Придавленная простой гранитной плитой, любовно убранная венками из хвои и бумажных цветов с черным шелком лент, среди которых нежно белели розы из парафина — его венок, могила была тиха и покойна, и Коноплев вдруг остро почувствовал свою ненужность здесь. Все же постоял в скорбном раздумье.
Только теперь он во всей полноте постиг то, что произошло.
Он пытался оправдать себя тем, что имеет семью. Нет, совсем не потому он поспешил порвать свои отношения с Марией Ивановной. Побоялся, что ее любовь станет обузой, побоялся потому, что ему еще никогда в жизни не выпадало счастье быть любимым такой женщиной. Вот он поехал тогда на юг, будь Мария Ивановна таким человеком, как его жена, она добилась бы, чтобы он взял ее с собой. Мария Ивановна не пришла даже на вокзал проводить его, чтобы ненароком не причинить ему неприятности. И этот багульник. Она прислала эти веточки совсем не потому, что хотела напомнить о каких-то своих правах на него, как почудилось ему. Ей хотелось сказать, что она рада за него, хотелось, чтобы в эти торжественные часы он на минутку вспомнил и о ней.
Почему он не понял этого тогда? Нет, конечно, дело не только в том, что испугался за себя. Не хватило душевной чуткости, той самой чуткости, которой всегда поражала Мария Ивановна и за которую он, в сущности, полюбил эту женщину.

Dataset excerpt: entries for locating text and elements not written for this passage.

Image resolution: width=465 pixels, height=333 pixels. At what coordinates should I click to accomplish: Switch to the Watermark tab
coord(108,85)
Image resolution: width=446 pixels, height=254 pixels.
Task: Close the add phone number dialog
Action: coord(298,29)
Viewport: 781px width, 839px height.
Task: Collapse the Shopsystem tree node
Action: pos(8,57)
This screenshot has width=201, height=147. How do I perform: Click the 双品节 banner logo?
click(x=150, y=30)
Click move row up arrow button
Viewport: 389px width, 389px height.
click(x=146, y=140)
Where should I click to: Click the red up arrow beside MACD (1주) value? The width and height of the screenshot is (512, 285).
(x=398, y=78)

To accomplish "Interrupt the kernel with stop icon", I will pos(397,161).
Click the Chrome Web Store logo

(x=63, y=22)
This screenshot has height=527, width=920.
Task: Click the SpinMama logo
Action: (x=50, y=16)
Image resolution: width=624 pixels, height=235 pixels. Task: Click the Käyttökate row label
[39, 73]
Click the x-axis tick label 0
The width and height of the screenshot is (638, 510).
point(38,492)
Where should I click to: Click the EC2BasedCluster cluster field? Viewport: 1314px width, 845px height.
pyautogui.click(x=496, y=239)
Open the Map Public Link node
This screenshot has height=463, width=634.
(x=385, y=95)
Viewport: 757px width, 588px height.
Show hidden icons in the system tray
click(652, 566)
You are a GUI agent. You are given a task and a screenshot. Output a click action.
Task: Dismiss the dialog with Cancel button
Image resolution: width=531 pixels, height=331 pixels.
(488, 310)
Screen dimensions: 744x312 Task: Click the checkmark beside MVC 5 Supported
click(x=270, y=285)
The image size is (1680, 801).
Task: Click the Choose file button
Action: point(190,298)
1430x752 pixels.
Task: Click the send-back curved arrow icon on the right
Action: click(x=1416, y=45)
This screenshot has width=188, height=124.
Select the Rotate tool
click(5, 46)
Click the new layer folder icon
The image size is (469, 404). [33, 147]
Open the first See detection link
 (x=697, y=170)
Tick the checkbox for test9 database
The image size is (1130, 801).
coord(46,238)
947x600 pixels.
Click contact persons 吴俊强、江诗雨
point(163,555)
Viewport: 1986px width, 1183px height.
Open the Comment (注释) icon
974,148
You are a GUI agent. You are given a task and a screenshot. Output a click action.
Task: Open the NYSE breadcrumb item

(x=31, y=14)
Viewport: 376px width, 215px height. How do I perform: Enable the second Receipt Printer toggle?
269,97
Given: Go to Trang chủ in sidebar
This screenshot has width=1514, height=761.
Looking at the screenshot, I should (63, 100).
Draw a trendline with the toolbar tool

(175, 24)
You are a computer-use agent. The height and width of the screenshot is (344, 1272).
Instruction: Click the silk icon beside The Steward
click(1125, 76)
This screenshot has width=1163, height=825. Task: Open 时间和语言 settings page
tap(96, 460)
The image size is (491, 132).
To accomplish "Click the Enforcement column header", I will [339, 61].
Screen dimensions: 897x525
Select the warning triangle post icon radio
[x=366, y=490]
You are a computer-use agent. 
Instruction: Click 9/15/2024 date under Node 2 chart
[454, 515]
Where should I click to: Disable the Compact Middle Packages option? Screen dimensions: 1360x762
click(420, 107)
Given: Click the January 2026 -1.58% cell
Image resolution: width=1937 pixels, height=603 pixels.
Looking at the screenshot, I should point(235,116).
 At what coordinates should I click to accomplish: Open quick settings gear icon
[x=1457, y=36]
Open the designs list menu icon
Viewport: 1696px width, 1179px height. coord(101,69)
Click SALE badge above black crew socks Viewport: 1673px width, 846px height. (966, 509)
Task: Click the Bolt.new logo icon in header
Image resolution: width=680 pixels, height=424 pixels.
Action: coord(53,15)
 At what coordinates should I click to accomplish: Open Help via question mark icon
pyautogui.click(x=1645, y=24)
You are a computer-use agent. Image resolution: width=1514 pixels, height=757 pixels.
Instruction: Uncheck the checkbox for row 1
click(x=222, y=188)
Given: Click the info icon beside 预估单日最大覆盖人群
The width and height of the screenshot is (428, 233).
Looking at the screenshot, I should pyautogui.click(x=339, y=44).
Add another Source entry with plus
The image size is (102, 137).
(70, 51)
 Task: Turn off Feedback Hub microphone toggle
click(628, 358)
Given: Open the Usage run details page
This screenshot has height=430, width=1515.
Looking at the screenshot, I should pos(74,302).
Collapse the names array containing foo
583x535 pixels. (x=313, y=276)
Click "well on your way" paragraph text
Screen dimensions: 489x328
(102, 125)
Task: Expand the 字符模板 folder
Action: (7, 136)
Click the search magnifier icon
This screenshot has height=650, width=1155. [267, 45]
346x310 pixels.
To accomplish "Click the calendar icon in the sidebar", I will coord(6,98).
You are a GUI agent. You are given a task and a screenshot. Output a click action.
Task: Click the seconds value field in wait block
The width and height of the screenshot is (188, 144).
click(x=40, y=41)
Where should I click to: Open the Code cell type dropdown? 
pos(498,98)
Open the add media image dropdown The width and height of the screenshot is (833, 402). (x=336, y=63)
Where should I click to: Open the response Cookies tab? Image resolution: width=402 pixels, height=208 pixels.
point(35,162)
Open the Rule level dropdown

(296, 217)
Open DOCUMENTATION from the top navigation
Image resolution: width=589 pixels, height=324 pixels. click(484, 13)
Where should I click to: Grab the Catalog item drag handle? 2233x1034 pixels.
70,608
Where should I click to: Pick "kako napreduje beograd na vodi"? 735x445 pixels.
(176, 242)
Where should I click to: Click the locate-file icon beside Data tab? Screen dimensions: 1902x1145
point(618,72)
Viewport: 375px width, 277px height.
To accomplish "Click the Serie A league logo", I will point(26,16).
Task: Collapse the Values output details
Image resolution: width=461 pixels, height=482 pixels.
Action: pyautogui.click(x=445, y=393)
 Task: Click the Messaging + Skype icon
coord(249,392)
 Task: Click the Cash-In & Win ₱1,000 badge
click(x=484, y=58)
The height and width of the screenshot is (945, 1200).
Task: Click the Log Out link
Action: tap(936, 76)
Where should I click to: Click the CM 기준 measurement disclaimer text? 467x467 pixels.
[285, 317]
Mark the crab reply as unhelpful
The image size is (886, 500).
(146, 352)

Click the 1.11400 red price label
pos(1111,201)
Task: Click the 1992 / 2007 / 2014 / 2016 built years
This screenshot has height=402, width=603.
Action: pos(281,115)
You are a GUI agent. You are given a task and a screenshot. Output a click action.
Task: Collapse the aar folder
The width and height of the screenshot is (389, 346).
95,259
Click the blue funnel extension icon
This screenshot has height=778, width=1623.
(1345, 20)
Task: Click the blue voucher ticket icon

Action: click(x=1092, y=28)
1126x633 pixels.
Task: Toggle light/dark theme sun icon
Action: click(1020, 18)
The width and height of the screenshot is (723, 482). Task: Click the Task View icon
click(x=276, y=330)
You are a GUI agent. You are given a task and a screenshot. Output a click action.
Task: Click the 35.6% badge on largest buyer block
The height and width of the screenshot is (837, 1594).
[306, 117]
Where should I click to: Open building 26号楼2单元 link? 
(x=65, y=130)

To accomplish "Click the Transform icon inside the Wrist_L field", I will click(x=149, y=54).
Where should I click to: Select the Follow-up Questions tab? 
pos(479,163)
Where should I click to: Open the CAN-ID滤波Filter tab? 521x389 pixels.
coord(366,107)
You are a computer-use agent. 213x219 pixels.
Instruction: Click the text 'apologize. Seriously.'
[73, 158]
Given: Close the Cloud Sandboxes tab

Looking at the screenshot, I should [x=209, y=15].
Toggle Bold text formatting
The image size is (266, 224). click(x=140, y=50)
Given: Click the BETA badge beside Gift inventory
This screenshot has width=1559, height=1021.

Он осязаемо, почти физически ощутил, как много еще в нем грубого и просто дурного. В своей постоянной занятости он разучился радоваться и щебету птиц, и улыбке ребенка. Не удивительно, что просмотрел даже собственных дочерей. Не для того ли и встретилась ему эта тихая сероглазая женщина, чтобы напомнить обо всем этом?
Пришел в себя от неожиданно поднявшегося ветра. Глухо зароптали сосны, затрепетали ленты венков, тщетно пытаясь оторваться и улететь. Почти совсем стемнело, стало холодно.
Вынул цветы из бумаги и положил их в середину венка из роз. Надел шляпу и быстро пошел к выходу.
Можно было сесть на трамвай, отправился пешком. Шел и чувствовал, что оставил позади то, что уже никогда больше не повторится в его жизни…
В семье
В этот день шофер Григорий Гвоздев вернулся с работы вовремя. Не задержался перекинуться словом с приятелем, не свернул к «забегаловке». И не только потому, что болела голова, к горлу клубком подступала тошнота и от слабости подгибались ноги в коленях. Так было с похмелья всегда, на этот раз все эти ощущения заглушило смутное беспокойство. Григорий еще не совсем разобрался в нем, не знал, что будет делать, когда вернется домой, но весь день ждал этого часа.
Пока он умывался, дочь Галка собрала на стол и встала к плите, скрестив на груди руки, в ожидании, не понадобится ли ему что еще. Григорий бросил на нее взгляд и поразился сходству дочери с женой. Такой была Елизавета, когда он женился на ней, — тоненькая, с круглой русой головкой. Только черты лица его, отцовские — густые строгие брови, прямой нос. Да в осанке что-то не от родителей, плечи приподняты, голову держит гордо. Взрослая. Тот, с завода, и назвал ее по имени-отчеству…
Григорию было всего лишь сорок три года, но алкоголь лишил его ловкости и силы. Двигался грузно, задевал за мебель, постоянно ронял что-нибудь. Перестав громыхать умывальником, он растер вялое бледное тело полотенцем и надел рубашку.
Дочь молча поставила на стол тарелку щей, придвинула хлебницу, перец, соль. Есть не хотелось, но сел к столу, сказал не оборачиваясь:
— Чего ждешь? Ступай. Управлюсь теперь.
Дочь бесшумно исчезла в дверях. Обернулся, чтобы убедиться, что она действительно вышла, и отложил ложку.
Дочь стала не только взрослой, но, кажется, и хозяйкой в доме. Встречает его с работы ночью, когда он приходит пьяный. И он уже привык к этому. Теперь это вызвало раздражение: почему жена свалила все на девчонку? Его присутствие не доставляет ей ничего приятного? А Галке? Дочь, — он и про себя не сразу решился произнести это слово, — презирает его.